_EXERCISE DIRECTIONS_. Please copy the lines below exactly, from the first one through the line showing "You are a computer-use agent. This".

Segment Start: RECORDS SUPPLIED

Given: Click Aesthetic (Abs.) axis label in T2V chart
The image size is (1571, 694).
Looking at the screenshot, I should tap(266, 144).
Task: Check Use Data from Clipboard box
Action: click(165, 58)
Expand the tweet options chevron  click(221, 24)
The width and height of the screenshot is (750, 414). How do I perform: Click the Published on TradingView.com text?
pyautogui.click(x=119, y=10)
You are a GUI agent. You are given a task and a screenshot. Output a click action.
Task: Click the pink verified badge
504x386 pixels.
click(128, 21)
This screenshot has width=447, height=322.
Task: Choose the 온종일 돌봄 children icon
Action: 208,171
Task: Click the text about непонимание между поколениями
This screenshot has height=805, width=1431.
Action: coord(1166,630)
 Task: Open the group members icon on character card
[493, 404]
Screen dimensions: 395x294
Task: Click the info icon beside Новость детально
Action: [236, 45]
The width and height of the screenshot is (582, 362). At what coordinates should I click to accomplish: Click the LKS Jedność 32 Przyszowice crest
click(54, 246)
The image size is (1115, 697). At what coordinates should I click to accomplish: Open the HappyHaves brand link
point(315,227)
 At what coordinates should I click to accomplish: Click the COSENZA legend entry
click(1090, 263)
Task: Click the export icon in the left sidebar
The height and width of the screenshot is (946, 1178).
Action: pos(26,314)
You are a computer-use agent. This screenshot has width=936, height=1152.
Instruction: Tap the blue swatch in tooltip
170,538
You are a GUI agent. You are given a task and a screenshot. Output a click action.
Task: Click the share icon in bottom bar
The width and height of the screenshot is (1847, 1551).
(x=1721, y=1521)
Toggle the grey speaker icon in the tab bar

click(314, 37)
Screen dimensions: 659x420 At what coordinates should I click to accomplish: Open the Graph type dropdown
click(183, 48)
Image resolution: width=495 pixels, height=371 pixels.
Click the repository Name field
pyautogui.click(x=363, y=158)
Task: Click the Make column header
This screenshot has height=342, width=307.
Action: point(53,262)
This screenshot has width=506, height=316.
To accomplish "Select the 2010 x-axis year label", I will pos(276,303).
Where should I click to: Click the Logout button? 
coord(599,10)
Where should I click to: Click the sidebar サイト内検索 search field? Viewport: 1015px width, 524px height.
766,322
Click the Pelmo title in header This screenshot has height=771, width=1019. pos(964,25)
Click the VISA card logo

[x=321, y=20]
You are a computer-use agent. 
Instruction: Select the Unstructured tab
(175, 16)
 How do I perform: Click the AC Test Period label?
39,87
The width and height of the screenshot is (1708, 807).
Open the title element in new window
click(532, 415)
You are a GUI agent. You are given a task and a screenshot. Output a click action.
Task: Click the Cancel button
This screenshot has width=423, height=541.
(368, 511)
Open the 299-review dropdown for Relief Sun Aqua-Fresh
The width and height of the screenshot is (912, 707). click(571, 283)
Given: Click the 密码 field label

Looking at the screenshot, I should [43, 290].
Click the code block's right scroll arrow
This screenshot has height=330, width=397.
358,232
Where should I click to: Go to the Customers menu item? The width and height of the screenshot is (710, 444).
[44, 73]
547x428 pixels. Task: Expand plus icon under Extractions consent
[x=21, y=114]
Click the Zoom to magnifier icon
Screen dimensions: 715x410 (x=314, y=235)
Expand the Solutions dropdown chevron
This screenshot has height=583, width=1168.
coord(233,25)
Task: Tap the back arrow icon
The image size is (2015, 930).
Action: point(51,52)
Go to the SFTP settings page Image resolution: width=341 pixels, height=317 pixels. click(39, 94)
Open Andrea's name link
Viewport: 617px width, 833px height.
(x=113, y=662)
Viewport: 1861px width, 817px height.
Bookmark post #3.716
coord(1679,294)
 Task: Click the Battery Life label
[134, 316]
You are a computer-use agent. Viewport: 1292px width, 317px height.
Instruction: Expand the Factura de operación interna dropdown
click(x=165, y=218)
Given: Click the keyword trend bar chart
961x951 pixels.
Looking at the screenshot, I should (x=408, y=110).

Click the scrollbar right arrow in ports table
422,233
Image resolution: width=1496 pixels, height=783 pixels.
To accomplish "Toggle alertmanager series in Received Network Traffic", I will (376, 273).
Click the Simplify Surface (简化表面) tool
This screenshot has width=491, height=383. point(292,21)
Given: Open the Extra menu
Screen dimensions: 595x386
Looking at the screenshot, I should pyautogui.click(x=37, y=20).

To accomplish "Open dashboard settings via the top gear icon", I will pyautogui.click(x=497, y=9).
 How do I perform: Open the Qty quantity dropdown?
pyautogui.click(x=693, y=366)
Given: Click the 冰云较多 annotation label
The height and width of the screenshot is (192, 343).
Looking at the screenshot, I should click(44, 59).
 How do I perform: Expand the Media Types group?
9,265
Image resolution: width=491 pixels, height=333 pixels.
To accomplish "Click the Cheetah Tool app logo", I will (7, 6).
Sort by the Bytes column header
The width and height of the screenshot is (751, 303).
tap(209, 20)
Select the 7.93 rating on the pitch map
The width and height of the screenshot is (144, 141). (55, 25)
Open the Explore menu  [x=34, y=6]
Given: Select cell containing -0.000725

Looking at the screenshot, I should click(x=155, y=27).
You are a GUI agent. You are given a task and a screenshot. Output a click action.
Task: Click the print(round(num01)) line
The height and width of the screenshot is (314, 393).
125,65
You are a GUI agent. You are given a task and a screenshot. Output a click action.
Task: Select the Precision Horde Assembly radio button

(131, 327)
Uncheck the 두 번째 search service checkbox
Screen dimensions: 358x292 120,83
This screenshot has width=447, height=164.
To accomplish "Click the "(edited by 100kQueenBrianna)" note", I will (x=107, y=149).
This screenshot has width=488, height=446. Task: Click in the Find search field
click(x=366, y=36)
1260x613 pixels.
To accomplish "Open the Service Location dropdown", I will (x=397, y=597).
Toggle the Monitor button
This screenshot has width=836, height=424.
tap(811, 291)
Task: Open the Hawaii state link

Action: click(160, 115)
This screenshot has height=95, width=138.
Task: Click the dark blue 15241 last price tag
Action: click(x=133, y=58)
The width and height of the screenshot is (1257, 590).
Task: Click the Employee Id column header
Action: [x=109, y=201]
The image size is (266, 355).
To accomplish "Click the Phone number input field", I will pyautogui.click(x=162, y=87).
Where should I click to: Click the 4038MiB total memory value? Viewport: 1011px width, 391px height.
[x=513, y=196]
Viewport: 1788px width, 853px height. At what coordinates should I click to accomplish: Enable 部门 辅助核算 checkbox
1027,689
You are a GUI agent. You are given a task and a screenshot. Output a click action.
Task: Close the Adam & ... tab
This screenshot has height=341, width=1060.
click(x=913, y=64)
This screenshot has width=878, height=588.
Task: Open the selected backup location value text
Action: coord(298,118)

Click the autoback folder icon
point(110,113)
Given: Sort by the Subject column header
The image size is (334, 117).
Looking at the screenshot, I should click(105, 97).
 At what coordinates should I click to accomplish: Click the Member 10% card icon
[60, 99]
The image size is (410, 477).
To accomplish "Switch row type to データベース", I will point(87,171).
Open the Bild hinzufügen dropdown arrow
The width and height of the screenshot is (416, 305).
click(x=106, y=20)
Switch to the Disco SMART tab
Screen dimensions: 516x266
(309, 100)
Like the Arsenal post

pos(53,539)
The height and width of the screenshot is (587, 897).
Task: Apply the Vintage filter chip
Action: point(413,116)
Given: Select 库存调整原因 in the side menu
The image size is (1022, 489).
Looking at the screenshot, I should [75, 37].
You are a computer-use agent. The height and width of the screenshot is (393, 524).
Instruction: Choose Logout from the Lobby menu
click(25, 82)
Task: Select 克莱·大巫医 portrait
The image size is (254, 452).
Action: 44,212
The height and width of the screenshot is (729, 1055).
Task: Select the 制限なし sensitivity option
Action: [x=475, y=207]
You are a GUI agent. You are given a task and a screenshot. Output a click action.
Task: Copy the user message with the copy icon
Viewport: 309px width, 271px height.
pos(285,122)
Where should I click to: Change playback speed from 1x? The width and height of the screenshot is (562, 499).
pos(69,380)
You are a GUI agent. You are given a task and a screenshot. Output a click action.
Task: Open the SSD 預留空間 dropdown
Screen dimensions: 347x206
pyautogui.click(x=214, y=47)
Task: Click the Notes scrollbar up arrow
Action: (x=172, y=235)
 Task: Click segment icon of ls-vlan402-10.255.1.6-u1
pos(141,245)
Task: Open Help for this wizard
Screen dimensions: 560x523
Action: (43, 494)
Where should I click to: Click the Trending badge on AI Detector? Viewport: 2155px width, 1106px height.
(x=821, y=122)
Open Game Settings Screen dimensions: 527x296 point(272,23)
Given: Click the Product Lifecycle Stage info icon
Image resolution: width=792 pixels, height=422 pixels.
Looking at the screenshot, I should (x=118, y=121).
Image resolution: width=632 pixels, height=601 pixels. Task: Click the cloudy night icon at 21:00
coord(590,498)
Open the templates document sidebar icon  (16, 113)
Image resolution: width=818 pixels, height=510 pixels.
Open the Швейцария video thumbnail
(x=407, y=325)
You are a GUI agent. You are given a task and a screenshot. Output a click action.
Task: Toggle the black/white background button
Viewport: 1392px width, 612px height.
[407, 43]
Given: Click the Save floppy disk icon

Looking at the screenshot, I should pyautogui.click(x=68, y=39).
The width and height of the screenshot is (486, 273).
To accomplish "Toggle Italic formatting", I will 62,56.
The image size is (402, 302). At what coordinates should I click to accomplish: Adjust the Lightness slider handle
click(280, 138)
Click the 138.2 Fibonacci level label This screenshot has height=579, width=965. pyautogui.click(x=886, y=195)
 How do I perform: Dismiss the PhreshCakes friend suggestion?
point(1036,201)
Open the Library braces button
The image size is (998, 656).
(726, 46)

Segment End: RECORDS SUPPLIED

_TASK RESPONSE_.
Given: Click Aesthetic (Abs.) axis label in T2V chart
The image size is (1571, 694).
Looking at the screenshot, I should tap(266, 144).
Task: Check Use Data from Clipboard box
Action: click(165, 58)
Expand the tweet options chevron  click(221, 24)
The width and height of the screenshot is (750, 414). How do I perform: Click the Published on TradingView.com text?
pyautogui.click(x=119, y=10)
You are a GUI agent. You are given a task and a screenshot. Output a click action.
Task: Click the pink verified badge
504x386 pixels.
click(128, 21)
This screenshot has width=447, height=322.
Task: Choose the 온종일 돌봄 children icon
Action: 208,171
Task: Click the text about непонимание между поколениями
This screenshot has height=805, width=1431.
Action: coord(1166,630)
 Task: Open the group members icon on character card
[493, 404]
Screen dimensions: 395x294
Task: Click the info icon beside Новость детально
Action: [236, 45]
The width and height of the screenshot is (582, 362). At what coordinates should I click to accomplish: Click the LKS Jedność 32 Przyszowice crest
click(54, 246)
The image size is (1115, 697). At what coordinates should I click to accomplish: Open the HappyHaves brand link
point(315,227)
 At what coordinates should I click to accomplish: Click the COSENZA legend entry
click(1090, 263)
Task: Click the export icon in the left sidebar
The height and width of the screenshot is (946, 1178).
Action: pos(26,314)
You are a computer-use agent. This screenshot has width=936, height=1152.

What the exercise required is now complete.